Hacker News new | ask | show | jobs
by marcosdumay 534 days ago
There's something very, very wrong in the way we write programs nowadays.

Because yeah, the database is you main source of invariants. But there is no good reason for you application environment not to query the invariants from there and test or prove your code around them.

We do DRY very badly, and the most vocal proponents are the worst... But I don't think this is a good example of the principle failing.

2 comments

> There's something very, very wrong in the way we write programs nowadays.

I largely agree, but...

> ... the database is you main source of invariants.

I guess my upbringing through strict typing discipline leaves me questioning this in particular. I'm able to encode these things in my types without consulting my database at build time and statically verify that my data are as they should be as they traverse my system with not really any extra ceremony.

Encoding that in the database is nice (and necessary), but in the interest of limiting network round-trips (particularly in our cloud-oriented world), I really would prefer that my app can get its act together first before crossing the machine boundary.
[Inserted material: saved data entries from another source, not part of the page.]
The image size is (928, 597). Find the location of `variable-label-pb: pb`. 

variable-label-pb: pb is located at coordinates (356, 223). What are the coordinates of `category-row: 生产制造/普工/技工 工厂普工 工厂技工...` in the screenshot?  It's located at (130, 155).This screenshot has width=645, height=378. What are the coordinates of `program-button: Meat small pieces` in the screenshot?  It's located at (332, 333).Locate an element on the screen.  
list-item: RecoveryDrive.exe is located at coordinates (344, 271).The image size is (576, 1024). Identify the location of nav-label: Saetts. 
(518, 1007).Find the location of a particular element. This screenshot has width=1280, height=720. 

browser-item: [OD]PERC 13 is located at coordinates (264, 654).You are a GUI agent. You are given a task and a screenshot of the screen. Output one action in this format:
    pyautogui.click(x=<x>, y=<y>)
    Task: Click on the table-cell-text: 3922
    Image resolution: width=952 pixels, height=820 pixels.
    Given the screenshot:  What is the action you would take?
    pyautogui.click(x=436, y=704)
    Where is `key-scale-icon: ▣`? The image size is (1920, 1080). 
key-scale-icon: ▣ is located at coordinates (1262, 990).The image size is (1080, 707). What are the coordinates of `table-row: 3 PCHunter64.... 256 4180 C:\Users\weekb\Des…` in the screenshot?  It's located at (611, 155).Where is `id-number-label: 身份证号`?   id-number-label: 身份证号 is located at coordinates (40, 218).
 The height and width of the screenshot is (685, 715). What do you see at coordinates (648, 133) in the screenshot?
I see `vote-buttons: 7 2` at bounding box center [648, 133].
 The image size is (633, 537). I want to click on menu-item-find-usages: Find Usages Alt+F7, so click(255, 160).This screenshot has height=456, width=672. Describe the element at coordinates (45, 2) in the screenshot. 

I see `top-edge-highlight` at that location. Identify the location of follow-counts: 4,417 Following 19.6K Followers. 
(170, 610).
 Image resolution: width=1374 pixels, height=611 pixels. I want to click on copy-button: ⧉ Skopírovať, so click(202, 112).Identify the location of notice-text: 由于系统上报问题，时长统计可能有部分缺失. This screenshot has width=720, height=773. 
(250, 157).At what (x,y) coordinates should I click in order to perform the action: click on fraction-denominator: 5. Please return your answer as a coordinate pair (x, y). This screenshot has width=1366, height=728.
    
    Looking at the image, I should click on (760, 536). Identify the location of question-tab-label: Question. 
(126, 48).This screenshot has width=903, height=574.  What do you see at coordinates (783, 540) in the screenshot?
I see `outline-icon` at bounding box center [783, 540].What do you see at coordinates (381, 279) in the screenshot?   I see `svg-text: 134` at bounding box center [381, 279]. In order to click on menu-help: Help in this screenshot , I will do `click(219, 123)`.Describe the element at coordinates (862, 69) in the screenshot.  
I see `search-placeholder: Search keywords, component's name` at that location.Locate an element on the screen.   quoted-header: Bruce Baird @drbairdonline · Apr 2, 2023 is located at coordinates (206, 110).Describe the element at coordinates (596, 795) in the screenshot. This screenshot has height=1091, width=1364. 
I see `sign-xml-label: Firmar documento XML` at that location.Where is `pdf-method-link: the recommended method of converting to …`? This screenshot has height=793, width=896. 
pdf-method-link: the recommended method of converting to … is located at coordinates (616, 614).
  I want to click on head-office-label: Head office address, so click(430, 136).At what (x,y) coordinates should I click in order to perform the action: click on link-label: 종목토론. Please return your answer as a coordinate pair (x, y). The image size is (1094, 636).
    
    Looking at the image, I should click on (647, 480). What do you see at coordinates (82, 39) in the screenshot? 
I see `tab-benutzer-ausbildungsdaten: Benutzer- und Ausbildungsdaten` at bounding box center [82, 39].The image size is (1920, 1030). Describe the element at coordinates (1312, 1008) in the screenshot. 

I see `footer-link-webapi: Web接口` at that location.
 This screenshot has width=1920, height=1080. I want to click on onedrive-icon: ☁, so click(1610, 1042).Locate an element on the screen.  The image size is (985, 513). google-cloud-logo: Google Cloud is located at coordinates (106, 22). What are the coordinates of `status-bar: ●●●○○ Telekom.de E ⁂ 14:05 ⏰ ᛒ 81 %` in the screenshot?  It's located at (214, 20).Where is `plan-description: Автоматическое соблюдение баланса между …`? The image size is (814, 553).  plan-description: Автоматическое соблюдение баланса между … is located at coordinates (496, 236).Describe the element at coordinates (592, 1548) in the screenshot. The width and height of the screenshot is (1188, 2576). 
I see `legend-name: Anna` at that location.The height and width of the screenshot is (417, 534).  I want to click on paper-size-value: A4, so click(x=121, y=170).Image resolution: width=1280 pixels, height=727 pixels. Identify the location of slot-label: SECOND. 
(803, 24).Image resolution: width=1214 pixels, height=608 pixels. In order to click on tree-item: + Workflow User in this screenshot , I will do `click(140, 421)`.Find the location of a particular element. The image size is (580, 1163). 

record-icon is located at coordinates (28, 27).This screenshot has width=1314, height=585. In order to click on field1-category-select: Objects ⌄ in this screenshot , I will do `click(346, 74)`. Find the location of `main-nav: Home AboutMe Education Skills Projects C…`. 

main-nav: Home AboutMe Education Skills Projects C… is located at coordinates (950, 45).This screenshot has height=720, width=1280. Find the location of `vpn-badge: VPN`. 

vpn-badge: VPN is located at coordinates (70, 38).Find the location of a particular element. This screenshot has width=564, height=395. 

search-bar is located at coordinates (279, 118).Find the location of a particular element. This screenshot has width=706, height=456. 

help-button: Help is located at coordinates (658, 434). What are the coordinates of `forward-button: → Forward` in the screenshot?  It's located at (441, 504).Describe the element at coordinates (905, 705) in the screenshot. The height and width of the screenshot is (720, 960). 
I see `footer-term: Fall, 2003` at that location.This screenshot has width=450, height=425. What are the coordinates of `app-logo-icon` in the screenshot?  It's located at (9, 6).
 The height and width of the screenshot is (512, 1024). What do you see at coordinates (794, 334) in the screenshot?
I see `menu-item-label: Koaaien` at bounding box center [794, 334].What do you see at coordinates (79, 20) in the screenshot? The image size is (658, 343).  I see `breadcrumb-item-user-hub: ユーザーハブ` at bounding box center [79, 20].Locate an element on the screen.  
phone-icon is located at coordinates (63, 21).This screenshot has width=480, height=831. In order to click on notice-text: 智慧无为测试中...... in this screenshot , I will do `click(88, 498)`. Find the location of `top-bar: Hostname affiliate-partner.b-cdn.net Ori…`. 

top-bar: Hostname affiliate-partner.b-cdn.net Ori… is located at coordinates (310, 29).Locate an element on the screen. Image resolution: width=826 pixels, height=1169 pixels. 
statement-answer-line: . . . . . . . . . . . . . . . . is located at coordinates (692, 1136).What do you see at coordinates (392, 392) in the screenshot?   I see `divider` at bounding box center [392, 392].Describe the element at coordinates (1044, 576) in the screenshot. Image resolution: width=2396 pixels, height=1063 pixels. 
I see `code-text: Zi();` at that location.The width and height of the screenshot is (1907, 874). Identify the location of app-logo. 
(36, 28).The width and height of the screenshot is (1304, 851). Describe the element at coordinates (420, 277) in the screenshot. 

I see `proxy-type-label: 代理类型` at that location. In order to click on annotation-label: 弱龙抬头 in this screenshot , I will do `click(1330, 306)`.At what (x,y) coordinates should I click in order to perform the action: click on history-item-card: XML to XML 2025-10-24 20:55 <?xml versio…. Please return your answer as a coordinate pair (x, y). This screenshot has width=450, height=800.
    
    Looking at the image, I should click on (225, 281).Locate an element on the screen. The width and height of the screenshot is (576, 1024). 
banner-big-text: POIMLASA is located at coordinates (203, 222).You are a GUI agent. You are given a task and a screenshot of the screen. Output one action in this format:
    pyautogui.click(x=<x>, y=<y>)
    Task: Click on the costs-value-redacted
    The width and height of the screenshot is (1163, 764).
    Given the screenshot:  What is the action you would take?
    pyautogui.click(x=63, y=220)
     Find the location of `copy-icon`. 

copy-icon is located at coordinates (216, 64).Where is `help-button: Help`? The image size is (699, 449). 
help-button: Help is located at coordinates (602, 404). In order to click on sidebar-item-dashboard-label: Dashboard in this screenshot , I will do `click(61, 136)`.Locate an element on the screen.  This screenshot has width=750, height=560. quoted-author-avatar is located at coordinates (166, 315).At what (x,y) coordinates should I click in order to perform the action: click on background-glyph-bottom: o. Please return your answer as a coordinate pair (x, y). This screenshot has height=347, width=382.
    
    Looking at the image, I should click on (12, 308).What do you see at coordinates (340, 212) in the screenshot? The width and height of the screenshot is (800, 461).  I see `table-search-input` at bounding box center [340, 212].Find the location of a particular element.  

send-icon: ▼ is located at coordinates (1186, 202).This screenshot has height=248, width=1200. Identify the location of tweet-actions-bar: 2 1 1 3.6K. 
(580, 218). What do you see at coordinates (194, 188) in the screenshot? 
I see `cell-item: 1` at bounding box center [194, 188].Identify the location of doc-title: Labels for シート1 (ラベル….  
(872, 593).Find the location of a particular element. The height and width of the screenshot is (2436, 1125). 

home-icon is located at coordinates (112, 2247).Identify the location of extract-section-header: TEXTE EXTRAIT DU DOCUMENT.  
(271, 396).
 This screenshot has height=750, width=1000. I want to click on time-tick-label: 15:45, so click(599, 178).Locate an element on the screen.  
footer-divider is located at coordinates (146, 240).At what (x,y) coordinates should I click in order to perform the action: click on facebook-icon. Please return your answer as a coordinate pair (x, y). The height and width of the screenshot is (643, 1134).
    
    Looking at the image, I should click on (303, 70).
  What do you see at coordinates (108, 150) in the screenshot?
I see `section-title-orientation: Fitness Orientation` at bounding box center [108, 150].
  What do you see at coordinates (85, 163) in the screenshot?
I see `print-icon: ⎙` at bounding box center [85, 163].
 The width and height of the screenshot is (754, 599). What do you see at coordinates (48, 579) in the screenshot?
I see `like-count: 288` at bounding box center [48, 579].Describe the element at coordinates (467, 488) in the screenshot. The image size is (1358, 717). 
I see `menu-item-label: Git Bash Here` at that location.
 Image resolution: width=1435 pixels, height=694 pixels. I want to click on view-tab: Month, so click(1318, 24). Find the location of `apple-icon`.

> no good reason for you application environment not to query the invariants from there and test or prove your code around them

As a developer who primarily builds backend web applications in high level languages like golang and java I run the risk of sounding ignorant talking like this but.. I'm led to believe lower level systems and embedded software has a lot more invariant preserving runtime asserts and such in it. The idea being that if an invariant is violated better to fail hard and fast than to attempt to proceed as if everything is alright.

Hum... I'm not sure we are talking about the same thing. Of course system and embedded software won't have invariants stored in a database, the comment isn't about them.

But, there isn't a faster way to fail to an invariant than to prove statically that your code fails it, or to test it before deploying. I don't really understand your criticism.